In the past three years, female players around the world have spoken out more than ever on the state of the women’s game. Players such as England’s Mead, last year’s Ballon d’Or runner-up, and Christen Press, a U.S. national team star who tore an ACL last year, wondered aloud if more would have been done had such a spate of injuries occurred in men’s soccer.

For many in the sport, the way forward involves striving for a future where conditions are not just equitable to those in the men’s game but intentionally optimized for women.

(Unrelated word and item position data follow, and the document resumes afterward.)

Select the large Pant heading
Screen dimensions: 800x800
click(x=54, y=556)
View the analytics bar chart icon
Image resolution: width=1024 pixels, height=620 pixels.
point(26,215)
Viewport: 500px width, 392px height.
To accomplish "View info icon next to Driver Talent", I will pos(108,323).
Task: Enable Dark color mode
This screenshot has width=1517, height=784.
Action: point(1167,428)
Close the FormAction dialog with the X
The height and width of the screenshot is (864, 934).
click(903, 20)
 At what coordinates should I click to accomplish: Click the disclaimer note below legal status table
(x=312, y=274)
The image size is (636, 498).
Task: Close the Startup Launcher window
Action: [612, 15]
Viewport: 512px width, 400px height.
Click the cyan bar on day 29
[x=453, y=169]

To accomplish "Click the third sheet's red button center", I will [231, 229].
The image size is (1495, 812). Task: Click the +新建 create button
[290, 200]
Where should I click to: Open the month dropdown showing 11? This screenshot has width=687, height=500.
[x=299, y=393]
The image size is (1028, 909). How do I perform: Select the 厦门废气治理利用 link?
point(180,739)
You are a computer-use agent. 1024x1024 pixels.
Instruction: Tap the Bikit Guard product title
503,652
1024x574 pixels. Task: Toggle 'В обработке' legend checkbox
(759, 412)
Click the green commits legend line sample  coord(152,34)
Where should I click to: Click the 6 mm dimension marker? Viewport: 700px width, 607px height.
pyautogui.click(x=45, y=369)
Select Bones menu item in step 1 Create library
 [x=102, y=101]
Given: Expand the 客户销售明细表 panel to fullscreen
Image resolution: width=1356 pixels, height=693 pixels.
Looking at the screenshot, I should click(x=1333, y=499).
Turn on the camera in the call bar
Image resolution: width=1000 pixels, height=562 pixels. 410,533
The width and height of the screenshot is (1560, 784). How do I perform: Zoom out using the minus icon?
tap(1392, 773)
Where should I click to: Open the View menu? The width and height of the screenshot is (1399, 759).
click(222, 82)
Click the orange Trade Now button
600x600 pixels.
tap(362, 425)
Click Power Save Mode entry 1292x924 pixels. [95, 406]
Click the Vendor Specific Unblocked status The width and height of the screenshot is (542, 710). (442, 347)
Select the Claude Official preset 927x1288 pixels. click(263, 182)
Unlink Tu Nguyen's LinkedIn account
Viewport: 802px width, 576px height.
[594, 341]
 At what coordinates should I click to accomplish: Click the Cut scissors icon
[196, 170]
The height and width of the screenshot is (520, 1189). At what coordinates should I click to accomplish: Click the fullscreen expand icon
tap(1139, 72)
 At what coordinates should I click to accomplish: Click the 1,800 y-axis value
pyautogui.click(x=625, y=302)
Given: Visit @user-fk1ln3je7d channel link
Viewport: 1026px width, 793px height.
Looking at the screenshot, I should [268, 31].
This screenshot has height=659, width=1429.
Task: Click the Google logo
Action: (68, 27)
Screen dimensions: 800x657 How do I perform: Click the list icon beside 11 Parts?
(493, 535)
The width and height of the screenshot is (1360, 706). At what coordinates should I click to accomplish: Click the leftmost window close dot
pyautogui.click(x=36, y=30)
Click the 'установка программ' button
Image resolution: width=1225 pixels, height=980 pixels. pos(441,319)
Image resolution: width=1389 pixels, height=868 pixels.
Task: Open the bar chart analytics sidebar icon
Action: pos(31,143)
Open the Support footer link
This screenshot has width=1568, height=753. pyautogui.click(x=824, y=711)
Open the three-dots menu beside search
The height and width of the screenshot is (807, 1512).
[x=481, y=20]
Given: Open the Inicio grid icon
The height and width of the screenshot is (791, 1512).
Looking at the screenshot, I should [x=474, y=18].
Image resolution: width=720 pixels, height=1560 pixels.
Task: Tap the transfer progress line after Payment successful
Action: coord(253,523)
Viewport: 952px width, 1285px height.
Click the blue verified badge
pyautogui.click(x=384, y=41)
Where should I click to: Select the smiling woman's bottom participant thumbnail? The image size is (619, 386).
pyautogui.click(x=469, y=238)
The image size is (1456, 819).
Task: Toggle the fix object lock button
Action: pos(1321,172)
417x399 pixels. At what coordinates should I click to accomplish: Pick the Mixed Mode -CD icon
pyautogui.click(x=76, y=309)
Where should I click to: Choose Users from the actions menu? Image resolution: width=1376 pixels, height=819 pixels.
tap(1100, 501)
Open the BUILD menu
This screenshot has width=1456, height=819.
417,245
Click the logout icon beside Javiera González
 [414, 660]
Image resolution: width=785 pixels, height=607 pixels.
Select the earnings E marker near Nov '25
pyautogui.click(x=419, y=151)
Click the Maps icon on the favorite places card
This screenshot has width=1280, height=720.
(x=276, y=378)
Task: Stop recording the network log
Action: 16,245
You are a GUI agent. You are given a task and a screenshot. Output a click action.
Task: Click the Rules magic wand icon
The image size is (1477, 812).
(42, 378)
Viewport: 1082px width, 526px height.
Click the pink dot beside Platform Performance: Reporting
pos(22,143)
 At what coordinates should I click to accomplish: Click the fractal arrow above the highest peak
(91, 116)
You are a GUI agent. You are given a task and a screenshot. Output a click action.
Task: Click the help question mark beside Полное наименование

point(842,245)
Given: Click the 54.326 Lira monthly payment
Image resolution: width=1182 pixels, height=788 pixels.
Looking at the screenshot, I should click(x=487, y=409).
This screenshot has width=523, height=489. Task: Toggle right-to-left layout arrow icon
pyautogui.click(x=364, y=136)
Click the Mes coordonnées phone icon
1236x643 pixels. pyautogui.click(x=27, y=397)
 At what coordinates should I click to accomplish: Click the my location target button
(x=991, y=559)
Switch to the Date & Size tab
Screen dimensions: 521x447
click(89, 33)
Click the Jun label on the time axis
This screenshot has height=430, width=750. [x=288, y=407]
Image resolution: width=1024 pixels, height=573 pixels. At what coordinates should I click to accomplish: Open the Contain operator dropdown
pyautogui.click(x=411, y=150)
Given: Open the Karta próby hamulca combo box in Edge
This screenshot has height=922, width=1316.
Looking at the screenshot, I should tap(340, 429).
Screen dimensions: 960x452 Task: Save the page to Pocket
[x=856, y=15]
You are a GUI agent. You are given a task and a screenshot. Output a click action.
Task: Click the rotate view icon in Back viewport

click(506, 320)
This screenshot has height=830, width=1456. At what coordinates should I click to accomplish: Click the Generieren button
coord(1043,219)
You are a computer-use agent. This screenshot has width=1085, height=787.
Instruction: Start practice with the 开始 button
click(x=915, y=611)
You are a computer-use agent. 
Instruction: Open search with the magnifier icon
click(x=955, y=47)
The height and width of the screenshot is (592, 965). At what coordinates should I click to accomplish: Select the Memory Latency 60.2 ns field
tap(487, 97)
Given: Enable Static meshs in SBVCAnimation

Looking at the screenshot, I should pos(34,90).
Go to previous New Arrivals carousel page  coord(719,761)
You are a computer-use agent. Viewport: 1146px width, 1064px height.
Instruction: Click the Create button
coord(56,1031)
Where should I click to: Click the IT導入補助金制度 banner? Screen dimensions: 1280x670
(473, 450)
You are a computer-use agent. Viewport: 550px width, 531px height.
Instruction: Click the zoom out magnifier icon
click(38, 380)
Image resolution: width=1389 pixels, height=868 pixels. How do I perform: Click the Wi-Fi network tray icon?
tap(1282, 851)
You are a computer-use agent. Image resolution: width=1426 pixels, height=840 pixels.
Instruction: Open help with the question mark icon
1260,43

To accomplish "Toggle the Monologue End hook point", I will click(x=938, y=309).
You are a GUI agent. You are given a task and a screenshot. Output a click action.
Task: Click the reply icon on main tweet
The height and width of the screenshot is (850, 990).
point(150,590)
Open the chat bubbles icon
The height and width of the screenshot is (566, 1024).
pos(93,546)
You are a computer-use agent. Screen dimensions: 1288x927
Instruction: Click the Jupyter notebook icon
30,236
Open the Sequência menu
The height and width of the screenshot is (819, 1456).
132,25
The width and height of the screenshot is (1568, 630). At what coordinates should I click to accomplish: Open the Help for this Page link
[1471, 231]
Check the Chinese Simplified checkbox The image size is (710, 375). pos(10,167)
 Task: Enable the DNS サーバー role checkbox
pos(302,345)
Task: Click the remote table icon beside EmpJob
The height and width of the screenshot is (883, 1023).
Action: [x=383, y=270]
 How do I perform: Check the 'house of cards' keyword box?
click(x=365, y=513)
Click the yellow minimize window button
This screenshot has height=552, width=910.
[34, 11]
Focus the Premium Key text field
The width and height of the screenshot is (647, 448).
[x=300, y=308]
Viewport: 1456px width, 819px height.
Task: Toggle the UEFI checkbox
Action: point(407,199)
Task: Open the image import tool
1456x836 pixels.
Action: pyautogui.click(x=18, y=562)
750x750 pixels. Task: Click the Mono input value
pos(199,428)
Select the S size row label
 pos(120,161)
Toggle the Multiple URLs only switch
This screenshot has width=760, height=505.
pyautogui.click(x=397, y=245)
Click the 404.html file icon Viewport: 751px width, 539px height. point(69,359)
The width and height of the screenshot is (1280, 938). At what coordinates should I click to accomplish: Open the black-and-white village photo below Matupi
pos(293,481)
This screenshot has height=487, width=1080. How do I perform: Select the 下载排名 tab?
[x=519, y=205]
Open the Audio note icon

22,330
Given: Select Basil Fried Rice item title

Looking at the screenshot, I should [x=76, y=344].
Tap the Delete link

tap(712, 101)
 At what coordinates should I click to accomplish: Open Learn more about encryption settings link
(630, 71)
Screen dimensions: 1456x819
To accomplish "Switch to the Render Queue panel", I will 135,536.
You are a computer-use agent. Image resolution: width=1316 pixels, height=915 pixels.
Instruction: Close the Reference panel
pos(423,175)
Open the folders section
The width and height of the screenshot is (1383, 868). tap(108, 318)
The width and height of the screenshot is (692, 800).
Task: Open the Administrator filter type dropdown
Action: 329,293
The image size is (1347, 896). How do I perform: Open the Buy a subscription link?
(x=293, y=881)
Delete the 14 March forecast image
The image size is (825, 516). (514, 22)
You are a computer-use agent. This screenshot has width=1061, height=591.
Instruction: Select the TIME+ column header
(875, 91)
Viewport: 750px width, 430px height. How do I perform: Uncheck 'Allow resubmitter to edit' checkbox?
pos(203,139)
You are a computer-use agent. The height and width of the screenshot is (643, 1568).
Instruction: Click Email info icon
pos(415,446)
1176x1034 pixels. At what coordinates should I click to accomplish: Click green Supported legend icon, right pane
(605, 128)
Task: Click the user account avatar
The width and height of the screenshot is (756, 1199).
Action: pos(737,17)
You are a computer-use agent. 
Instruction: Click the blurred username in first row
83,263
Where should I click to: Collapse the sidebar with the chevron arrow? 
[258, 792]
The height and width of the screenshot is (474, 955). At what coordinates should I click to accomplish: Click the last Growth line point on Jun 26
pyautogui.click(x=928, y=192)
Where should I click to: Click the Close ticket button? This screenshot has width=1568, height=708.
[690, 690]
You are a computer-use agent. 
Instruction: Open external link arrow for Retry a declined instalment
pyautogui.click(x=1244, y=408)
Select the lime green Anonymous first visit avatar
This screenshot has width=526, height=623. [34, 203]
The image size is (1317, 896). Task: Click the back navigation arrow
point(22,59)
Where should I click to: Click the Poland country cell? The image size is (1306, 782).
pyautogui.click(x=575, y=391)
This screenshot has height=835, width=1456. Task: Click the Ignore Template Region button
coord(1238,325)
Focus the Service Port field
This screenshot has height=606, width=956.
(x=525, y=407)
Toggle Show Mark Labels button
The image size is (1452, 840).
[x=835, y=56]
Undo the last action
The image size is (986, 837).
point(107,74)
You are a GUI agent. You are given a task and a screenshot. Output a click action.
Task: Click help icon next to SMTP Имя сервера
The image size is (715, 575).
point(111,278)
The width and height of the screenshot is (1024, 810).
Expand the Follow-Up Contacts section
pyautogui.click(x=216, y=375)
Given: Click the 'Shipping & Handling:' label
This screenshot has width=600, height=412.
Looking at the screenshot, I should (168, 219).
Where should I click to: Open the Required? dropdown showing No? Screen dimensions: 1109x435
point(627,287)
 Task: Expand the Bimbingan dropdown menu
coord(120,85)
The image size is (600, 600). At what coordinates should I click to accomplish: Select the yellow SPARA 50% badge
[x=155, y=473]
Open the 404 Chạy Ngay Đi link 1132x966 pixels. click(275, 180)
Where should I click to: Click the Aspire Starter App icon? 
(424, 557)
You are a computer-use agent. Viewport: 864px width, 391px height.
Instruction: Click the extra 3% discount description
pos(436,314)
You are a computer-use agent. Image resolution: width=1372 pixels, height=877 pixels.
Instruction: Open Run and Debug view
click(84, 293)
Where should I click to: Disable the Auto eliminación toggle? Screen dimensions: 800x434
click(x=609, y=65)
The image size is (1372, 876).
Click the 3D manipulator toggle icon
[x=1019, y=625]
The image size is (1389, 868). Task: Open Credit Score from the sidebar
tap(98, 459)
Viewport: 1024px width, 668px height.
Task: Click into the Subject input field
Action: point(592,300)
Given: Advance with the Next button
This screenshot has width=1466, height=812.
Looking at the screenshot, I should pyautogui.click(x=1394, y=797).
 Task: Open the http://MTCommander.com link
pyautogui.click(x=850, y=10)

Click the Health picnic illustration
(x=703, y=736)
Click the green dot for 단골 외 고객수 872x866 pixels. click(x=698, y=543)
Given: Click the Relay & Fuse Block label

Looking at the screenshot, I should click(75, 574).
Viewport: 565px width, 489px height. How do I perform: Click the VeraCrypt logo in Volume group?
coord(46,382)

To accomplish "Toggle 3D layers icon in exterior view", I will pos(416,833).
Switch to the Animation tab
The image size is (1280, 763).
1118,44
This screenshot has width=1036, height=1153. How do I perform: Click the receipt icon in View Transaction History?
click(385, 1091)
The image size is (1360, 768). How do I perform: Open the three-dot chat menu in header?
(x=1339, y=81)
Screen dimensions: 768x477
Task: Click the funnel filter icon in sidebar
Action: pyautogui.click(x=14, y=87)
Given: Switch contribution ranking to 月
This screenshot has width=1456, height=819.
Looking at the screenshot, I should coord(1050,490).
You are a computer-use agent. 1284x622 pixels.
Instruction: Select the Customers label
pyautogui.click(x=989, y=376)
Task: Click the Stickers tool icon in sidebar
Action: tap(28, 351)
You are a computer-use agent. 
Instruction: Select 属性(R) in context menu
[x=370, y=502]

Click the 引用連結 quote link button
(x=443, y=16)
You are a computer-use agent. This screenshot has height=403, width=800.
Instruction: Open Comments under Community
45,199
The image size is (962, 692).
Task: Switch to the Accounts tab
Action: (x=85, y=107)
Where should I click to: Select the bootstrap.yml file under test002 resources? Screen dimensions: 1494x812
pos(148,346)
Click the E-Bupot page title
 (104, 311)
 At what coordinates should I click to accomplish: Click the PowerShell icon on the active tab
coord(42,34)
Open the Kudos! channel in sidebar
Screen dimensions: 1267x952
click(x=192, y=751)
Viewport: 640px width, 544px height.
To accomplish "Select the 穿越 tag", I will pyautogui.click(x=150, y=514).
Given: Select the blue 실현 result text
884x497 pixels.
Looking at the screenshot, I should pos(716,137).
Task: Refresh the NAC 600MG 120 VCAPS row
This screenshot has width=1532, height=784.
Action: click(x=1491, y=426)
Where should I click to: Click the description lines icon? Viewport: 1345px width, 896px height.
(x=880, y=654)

What does that look like? Scott spent two decades transforming the sports science operations of the U.S. and English women’s national teams, pioneering new ways to empower female athletes through access to information about their health and bodies, and is now doing the same with the Spirit. In her view, it starts with integration between medical and performance staff; investment in top-tier facilities and female health experts; and comprehensive surveillance studies that could unlock new frontiers of understanding.

Across soccer, pushes have been made to make injury prevention programs accessible. In 2006, FIFA developed the 11-Plus, a set of 15 warmup exercises that has been adapted by teams and federations around the world; the Hospital for Special Surgery developed an app that condenses essential exercises into seven-minute sessions. But implementation remains a challenge, particularly at the youth levels.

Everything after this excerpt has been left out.